**Consigne A:**
Recopiez à l'identique les lignes des entrées ci-dessous, à partir de celle qui contient « Screen dimensions: 1088x784 » jusqu'à celle qui contient « pyautogui.click(x=725, y=775) », ces deux lignes comprises.

**Extrait à lire:**
- - -

Dispositions applicables et jurisprudence

[18]           Le paragraphe 9(1) de la Loi de l’impôt sur le revenu est la règle générale servant à calculer, aux fins de l’impôt sur le revenu, le revenu d’un contribuable tiré d’une entreprise ou d’un bien. Il est formulé ainsi :

9. (1) Sous réserve des autres dispositions de la présente partie, le revenu qu’un contribuable tire d’une entreprise ou d’un bien pour une année d’imposition est le bénéfice qu’il en tire pour cette année.

9. (1) Subject to this Part, a taxpayer’s income for a taxation year from a business or property is the taxpayer’s profit from that business or property for the year.

 

Le mot « bénéfice », au paragraphe 9(1), s’entend généralement du bénéfice établi en vertu des principes commerciaux reconnus, sous réserve des principes dégagés par la jurisprudence et des dispositions de la Loi de l’impôt sur le revenu (Canderel Limitée c. Canada, [1998] 1 R.C.S. 147, au paragraphe 53).

 

[19]           Il semble que, pour établir son bénéfice aux fins de l’impôt sur le revenu et aux fins de ses rapports financiers, Imasco a déduit les paiements de restitution. La Couronne n’a pas prétendu que la déduction ne se justifiait pas selon les principes comptables généralement reconnus, et aucune preuve n’a été produite en ce sens. Cependant, ce fait n’est d’aucune aide à Imasco. Le bénéfice dont parle l’article 9 est calculé « sous réserve des autres dispositions de la présente partie ». Cette expression restrictive renvoie à de nombreuses règles détaillées de la partie I de la Loi de l’impôt sur le revenu qui servent à calculer le bénéfice aux fins de l’impôt sur le revenu. L’article 18 est l’une de ces dispositions. Il limite ou interdit la déduction de certaines sommes. La position de la Couronne selon laquelle les paiements de restitution ne sont pas déductibles se fonde sur l’article 18 – plus précisément l’alinéa 18(1)b). Si la Couronne a raison, alors il n’importe pas de savoir si les principes comptables généralement reconnus auraient autorisé la déduction aux fins des rapports financiers.

 

[20]           L’alinéa 18(1)b) est ainsi formulé (non souligné dans l’original) :

18. (1) Dans le calcul du revenu du contribuable tiré d’une entreprise ou d’un bien, les éléments suivants ne sont pas déductibles :

18. (1) In computing the income of a taxpayer from a business or property no deduction shall be made in respect of

[…]

b) une dépense en capital, une perte en capital ou un remplacement de capital, un paiement à titre de capital ou une provision pour amortissement, désuétude ou épuisement, sauf ce qui est expressément permis par la présente partie […].

(b) an outlay, loss or replacement of capital, a payment on account of capital or an allowance in respect of depreciation, obsolescence or depletion except as expressly permitted by this Part….

- - -

**Consigne B:**
Répétez mot pour mot le passage de l'extrait ci-dessus sur la Loi de l'impôt sur le revenu qui commence aux mots « [20]           L’alinéa 18(1)b) » et s'arrête après « by this Part…. ».

- - -

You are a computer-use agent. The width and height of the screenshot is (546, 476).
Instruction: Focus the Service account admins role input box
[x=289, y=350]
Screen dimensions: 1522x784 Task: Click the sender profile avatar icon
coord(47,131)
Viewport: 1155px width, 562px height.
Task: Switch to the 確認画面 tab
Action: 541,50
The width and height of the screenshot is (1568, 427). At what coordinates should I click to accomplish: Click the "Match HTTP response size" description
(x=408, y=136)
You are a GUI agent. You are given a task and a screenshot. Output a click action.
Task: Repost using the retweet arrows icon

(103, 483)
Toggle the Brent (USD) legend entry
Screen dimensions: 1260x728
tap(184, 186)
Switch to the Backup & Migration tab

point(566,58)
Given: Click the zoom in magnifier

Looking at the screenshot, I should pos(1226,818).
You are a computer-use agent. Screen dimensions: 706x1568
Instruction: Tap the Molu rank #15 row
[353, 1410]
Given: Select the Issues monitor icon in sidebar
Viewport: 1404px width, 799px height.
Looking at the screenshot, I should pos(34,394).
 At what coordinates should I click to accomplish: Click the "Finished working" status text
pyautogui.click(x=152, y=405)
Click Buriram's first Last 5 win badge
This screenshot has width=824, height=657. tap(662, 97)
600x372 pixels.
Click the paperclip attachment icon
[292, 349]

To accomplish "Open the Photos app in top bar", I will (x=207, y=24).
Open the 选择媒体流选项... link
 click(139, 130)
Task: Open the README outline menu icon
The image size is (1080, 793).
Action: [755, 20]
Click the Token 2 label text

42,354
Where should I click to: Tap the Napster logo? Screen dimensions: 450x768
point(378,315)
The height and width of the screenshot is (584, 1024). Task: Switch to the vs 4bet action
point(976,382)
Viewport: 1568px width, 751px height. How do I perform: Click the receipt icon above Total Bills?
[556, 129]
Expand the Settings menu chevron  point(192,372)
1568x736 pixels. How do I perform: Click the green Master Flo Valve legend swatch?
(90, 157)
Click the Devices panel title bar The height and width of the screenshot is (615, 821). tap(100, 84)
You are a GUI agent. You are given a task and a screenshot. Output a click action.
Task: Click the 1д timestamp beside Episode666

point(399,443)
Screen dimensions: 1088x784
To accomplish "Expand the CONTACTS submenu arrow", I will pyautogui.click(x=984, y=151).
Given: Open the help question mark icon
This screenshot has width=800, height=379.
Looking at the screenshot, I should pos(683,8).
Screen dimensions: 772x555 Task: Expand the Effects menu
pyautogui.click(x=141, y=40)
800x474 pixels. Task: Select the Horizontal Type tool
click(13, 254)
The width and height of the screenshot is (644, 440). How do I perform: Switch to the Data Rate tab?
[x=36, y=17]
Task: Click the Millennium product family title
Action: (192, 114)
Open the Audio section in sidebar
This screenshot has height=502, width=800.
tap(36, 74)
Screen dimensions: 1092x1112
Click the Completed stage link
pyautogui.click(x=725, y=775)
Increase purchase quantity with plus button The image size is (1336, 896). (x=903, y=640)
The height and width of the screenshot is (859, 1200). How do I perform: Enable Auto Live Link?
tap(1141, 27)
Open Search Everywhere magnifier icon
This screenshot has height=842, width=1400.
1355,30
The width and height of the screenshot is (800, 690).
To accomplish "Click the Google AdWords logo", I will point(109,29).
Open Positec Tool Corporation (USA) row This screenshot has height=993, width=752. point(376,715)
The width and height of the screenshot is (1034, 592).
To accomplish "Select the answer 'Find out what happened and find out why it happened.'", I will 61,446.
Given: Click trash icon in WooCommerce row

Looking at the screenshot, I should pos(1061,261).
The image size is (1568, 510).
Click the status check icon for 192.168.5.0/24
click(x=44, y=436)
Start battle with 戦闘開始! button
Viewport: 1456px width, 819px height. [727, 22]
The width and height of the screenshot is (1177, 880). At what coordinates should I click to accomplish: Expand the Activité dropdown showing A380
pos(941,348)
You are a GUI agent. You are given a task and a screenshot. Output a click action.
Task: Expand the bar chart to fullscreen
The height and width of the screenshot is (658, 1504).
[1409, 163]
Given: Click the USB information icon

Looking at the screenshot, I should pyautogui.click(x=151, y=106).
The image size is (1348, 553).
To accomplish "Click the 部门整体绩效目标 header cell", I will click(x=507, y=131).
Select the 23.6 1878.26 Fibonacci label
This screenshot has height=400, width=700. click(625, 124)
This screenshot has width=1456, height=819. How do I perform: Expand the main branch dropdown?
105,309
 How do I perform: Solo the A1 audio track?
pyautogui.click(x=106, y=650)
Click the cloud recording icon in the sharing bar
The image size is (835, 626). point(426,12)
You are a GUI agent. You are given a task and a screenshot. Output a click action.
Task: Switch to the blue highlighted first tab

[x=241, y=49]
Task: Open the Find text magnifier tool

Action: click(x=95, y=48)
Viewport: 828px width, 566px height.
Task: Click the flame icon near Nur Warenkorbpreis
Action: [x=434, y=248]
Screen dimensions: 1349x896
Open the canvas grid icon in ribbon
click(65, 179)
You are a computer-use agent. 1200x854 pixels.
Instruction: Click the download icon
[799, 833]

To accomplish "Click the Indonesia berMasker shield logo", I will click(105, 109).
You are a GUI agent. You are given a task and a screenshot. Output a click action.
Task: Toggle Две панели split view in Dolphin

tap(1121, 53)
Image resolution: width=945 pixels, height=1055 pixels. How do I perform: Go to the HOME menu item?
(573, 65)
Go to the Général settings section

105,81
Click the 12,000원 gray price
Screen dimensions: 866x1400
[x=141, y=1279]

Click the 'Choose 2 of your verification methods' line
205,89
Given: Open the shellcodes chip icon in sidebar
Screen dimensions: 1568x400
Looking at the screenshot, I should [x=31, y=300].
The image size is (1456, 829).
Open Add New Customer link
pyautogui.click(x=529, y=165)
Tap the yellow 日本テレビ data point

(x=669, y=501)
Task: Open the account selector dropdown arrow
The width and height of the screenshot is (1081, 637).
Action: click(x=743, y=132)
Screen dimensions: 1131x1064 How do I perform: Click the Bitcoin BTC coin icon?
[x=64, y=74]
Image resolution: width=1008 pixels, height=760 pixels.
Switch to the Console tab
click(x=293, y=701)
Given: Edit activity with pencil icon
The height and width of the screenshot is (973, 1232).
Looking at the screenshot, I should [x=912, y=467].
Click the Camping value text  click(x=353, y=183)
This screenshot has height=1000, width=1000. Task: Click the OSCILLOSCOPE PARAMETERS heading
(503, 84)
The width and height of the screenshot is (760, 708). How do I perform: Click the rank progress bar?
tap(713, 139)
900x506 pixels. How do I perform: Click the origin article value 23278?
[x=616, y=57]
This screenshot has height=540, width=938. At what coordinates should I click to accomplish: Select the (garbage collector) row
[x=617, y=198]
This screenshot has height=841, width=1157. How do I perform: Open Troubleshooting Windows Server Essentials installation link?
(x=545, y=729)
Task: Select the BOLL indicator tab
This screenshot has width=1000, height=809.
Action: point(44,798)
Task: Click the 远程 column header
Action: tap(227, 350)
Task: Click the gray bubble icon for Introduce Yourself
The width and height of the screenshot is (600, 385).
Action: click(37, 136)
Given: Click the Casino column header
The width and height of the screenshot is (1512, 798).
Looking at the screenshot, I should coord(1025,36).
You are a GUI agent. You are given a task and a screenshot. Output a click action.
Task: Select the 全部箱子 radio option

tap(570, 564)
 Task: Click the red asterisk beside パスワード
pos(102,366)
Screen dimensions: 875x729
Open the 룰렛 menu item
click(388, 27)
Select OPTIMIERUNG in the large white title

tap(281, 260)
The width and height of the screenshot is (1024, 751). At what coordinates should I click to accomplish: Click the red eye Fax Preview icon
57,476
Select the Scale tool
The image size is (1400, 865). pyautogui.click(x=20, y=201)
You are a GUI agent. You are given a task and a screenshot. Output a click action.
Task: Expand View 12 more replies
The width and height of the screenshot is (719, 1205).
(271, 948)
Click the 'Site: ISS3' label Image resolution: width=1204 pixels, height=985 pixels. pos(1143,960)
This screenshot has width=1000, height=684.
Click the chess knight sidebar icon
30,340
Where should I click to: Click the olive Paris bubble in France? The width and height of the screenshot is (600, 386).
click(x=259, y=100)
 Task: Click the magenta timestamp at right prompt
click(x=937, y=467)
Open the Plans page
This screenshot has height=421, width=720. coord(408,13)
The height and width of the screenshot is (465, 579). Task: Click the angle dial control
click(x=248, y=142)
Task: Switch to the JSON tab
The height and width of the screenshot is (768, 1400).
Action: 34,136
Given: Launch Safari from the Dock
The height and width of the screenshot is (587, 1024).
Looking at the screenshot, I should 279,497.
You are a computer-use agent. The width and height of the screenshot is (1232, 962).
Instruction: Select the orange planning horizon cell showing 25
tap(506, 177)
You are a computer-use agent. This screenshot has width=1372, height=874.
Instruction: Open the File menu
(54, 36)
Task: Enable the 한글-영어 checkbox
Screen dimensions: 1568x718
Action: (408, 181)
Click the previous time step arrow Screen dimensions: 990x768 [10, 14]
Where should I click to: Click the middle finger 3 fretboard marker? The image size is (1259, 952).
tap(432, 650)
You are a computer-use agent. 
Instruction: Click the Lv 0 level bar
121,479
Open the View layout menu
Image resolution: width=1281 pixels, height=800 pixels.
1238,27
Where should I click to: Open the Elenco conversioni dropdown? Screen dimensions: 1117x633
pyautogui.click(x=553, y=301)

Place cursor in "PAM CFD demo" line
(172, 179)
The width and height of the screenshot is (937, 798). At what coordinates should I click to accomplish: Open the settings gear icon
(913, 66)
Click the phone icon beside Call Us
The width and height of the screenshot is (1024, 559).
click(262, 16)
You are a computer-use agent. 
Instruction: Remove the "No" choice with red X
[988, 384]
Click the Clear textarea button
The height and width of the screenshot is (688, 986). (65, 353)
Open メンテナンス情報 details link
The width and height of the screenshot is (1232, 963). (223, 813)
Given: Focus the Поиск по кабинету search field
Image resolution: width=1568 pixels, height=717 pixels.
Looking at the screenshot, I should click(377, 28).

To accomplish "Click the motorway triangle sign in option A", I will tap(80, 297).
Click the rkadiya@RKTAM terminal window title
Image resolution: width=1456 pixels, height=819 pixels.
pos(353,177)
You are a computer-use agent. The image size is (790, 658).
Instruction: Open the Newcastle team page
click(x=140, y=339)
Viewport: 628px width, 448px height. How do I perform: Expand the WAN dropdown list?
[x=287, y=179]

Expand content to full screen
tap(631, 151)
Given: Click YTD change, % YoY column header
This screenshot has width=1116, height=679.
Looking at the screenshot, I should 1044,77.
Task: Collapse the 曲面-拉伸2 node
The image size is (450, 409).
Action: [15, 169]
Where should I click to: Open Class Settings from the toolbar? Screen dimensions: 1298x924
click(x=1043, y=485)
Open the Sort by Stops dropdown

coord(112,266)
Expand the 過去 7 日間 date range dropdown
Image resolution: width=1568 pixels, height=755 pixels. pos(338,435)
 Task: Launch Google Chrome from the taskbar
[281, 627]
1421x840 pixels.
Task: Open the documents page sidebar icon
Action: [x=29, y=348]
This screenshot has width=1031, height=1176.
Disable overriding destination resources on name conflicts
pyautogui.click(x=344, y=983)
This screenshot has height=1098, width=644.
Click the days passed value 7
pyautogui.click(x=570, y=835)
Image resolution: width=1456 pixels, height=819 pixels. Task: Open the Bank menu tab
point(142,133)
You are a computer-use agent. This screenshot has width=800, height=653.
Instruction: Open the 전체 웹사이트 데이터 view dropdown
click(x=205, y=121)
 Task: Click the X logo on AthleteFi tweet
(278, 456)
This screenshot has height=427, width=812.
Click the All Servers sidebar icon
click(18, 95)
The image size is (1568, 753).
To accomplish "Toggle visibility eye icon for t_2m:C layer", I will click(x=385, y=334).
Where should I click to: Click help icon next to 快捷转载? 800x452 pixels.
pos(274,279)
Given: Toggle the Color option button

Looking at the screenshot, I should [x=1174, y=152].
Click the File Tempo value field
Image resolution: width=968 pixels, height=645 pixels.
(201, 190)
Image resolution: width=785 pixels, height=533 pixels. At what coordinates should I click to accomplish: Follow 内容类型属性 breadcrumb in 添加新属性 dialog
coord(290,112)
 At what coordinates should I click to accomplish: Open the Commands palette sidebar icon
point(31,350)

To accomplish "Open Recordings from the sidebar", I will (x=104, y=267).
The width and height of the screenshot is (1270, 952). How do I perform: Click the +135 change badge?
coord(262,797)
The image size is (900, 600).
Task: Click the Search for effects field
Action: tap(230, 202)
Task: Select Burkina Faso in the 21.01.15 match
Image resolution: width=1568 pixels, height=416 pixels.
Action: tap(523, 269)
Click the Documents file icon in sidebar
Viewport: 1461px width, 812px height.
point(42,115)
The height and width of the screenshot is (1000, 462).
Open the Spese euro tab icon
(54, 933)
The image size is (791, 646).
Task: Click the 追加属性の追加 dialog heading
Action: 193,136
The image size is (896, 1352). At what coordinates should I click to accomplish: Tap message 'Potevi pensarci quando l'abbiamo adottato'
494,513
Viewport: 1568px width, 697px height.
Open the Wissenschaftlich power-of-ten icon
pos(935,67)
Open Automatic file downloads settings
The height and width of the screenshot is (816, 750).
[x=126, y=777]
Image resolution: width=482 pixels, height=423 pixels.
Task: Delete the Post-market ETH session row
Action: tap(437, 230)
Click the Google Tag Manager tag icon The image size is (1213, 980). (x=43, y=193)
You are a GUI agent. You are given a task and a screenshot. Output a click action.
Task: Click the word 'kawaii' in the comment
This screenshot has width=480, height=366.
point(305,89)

- - -

**Réponse A:**
Screen dimensions: 1088x784
To accomplish "Expand the CONTACTS submenu arrow", I will pyautogui.click(x=984, y=151).
Given: Open the help question mark icon
This screenshot has width=800, height=379.
Looking at the screenshot, I should pos(683,8).
Screen dimensions: 772x555 Task: Expand the Effects menu
pyautogui.click(x=141, y=40)
800x474 pixels. Task: Select the Horizontal Type tool
click(13, 254)
The width and height of the screenshot is (644, 440). How do I perform: Switch to the Data Rate tab?
[x=36, y=17]
Task: Click the Millennium product family title
Action: (192, 114)
Open the Audio section in sidebar
This screenshot has height=502, width=800.
tap(36, 74)
Screen dimensions: 1092x1112
Click the Completed stage link
pyautogui.click(x=725, y=775)

**Réponse B:**
[20]           L’alinéa 18(1)b) est ainsi formulé (non souligné dans l’original) :

18. (1) Dans le calcul du revenu du contribuable tiré d’une entreprise ou d’un bien, les éléments suivants ne sont pas déductibles :

18. (1) In computing the income of a taxpayer from a business or property no deduction shall be made in respect of

[…]

b) une dépense en capital, une perte en capital ou un remplacement de capital, un paiement à titre de capital ou une provision pour amortissement, désuétude ou épuisement, sauf ce qui est expressément permis par la présente partie […].

(b) an outlay, loss or replacement of capital, a payment on account of capital or an allowance in respect of depreciation, obsolescence or depletion except as expressly permitted by this Part….